Только глядя на титры, понимаешь, что стал жертвой грандиозного заговора. Ну, допустим, то что главную роль сыграл замечательный Шакуров, брата его – потрясающий Юрий Кузнецов, бандита – Гармаш, любовницу – Толстоганова и вообще с актерами все более чем хорошо – допустим, это ничего не значит. Мало ли кто где играл. Но Володарский в качестве автора сценария – это совсем другая история. Если добавить к этому самого Месхиева, оператора Мачильского, снимавшего «Поклонника» и «В движении», и композитора Святослава Курашова, сотрудничавшего с Курехиным и «Волков-трио», получится злокозненная компания ироничных и матерых провокаторов.

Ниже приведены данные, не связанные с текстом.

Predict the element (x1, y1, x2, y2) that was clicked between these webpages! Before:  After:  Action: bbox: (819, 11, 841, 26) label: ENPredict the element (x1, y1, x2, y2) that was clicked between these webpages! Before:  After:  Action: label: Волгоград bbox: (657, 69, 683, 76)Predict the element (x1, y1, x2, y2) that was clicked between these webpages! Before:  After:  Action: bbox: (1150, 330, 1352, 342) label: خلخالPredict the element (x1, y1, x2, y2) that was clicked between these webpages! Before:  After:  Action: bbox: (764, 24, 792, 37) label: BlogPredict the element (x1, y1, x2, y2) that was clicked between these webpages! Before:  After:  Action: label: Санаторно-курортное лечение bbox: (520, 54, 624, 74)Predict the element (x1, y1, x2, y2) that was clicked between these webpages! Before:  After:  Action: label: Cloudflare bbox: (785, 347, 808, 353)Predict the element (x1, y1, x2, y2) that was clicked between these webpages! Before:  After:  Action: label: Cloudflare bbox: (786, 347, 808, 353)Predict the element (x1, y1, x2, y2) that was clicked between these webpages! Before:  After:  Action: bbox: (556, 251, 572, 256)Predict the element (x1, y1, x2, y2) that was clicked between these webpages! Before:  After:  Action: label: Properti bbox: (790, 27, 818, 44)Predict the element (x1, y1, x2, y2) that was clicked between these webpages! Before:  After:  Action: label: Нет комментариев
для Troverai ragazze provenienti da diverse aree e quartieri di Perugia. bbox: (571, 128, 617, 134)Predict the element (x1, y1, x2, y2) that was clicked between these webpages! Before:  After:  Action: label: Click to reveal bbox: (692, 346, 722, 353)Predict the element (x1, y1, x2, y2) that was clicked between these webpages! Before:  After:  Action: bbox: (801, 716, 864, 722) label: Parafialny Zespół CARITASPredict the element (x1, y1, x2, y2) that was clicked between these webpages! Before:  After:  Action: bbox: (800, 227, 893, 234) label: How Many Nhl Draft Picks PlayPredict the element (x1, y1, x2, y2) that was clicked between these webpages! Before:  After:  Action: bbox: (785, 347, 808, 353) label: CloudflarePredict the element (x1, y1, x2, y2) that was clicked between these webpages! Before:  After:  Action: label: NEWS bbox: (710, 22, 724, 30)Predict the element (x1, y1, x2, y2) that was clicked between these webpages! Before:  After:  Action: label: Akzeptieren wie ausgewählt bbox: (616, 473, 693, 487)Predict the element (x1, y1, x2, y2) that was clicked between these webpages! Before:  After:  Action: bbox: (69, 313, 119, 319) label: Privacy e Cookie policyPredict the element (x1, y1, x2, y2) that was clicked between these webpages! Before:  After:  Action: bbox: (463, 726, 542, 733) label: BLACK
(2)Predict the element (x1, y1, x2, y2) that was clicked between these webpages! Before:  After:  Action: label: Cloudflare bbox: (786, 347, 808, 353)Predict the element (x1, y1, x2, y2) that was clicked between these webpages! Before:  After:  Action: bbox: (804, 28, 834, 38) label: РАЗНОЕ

Суконные механические диалоги напоминают речь инсультного литработника, перечитывающего на сон грядущий Достоевского и старые номера журнала «Огонек». Альцгеймер русской литературы. Когда утихает очередной взрыв нервного истерического хохота от очередной, открывалкой сработанной фразы, вспоминаешь, что где-то этот хохоток уже слышал – на чтениях Пригова. Вот, скажем, следователь. Никакой это не милиционер, а как есть – Милицанер. И, как в стихах Пригова или текстах Сорокина, весь этот хорошо темперированный бред, изложенный с окаменевшей серьезностью. – больше, чем ирония, ностальгия или фокус с расчленением прекрасной дамы тупой пилой.
Икая и подергиваясь, действие катится от банальности к пахучей народной мудрости, от мертвой литературы к мощам богословия, от малахольного фарса к вырожденной трагедии. Воспоминания о детстве даются странными подергивающимися флэш-бэками, накладывающимися друг на друга как запиленные сэмплы. Одна сцена длинной в несколько секунд может произойти совершенно по-разному, закончившись одной и той же пощечиной или криком. Помимо несовершенство памяти и самообмана в этом есть чистая физиология, воздействующая непроизвольно – самая ценная находка для кино. Эти флэш-бэки раздражают, потом бесят, потом начинают липнуть к рукам как теплая влажная жвачка. Кисловатый несвежий запах превращается в специфически-местный галлюциноген. Страх и отвращение Мценского уезда. И только мертвые с косами стоят.
Несносное, тяжелое, как грузный труп, кино. Впечатляющий и мрачный комментарий к современному культурному пространству, из которого вырасти может только мертвое, либо живое – но несусветное. А кто убил? Да вы, Дмитрий Дмитриевич, и убили-с…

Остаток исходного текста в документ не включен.